> [Given records]:
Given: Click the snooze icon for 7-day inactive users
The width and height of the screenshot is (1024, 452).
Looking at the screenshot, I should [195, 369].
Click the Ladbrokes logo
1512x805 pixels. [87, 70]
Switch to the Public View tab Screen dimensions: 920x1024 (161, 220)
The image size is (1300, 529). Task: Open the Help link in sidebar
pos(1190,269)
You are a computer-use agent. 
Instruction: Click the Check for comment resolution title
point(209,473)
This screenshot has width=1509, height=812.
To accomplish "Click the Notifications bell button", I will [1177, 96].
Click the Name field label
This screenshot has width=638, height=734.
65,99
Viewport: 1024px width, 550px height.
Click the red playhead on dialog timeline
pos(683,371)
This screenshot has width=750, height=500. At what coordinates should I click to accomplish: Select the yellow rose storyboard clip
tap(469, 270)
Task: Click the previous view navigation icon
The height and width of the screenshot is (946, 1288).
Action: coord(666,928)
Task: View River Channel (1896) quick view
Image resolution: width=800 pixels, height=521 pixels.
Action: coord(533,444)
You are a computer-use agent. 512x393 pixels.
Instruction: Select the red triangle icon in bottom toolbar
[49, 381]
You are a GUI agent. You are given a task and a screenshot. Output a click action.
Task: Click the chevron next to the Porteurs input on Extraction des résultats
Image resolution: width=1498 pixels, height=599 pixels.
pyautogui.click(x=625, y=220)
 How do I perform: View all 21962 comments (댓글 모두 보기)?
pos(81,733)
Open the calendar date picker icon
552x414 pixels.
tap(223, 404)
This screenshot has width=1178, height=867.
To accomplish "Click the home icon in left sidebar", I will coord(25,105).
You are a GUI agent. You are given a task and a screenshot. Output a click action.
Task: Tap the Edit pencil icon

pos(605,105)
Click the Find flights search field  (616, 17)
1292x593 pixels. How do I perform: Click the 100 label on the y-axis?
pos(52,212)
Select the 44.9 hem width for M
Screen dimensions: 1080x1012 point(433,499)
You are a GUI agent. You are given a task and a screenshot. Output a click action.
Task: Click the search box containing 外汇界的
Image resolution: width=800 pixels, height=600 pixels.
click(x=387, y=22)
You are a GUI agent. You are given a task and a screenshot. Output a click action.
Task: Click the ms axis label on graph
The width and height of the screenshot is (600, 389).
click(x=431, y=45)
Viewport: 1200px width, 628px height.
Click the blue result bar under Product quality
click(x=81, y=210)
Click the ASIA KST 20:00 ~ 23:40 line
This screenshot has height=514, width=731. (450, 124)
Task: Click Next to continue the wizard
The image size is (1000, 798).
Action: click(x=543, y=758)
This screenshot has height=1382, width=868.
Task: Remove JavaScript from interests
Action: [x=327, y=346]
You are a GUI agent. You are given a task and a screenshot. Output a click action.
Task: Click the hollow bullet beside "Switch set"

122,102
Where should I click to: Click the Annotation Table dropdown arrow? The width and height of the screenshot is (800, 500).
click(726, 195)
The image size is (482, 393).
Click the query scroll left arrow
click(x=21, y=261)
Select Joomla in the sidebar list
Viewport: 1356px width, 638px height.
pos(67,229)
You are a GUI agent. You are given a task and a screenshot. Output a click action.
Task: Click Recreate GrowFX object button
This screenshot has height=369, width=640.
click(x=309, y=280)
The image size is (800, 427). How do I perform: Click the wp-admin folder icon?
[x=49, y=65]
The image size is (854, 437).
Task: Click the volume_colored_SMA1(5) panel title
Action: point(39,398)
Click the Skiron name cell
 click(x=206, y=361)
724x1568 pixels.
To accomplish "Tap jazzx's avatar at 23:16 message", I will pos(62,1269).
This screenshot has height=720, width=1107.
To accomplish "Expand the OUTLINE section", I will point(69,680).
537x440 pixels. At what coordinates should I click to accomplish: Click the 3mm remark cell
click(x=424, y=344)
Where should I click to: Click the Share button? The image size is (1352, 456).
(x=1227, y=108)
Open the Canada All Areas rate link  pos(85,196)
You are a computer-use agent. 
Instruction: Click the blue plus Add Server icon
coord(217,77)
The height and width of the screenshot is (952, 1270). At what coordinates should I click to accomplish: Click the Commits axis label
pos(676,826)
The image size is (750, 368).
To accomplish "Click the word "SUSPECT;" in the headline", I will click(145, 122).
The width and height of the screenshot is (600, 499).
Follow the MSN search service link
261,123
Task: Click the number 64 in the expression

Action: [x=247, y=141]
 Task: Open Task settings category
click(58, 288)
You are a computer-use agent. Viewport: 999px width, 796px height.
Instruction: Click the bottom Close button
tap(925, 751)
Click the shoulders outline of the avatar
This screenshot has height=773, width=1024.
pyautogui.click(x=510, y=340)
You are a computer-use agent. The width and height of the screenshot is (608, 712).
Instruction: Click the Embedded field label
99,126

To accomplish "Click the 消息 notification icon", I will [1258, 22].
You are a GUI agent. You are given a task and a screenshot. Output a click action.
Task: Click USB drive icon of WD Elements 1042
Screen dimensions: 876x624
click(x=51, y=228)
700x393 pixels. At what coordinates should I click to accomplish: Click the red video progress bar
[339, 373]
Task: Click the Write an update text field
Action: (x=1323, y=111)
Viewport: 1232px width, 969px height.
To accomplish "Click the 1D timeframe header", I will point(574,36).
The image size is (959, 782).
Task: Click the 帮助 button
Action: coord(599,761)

> [Work item]: Go through the lines above and copy any that contain "avatar".

> [Exercise output]:
To accomplish "Tap jazzx's avatar at 23:16 message", I will pos(62,1269).
Click the shoulders outline of the avatar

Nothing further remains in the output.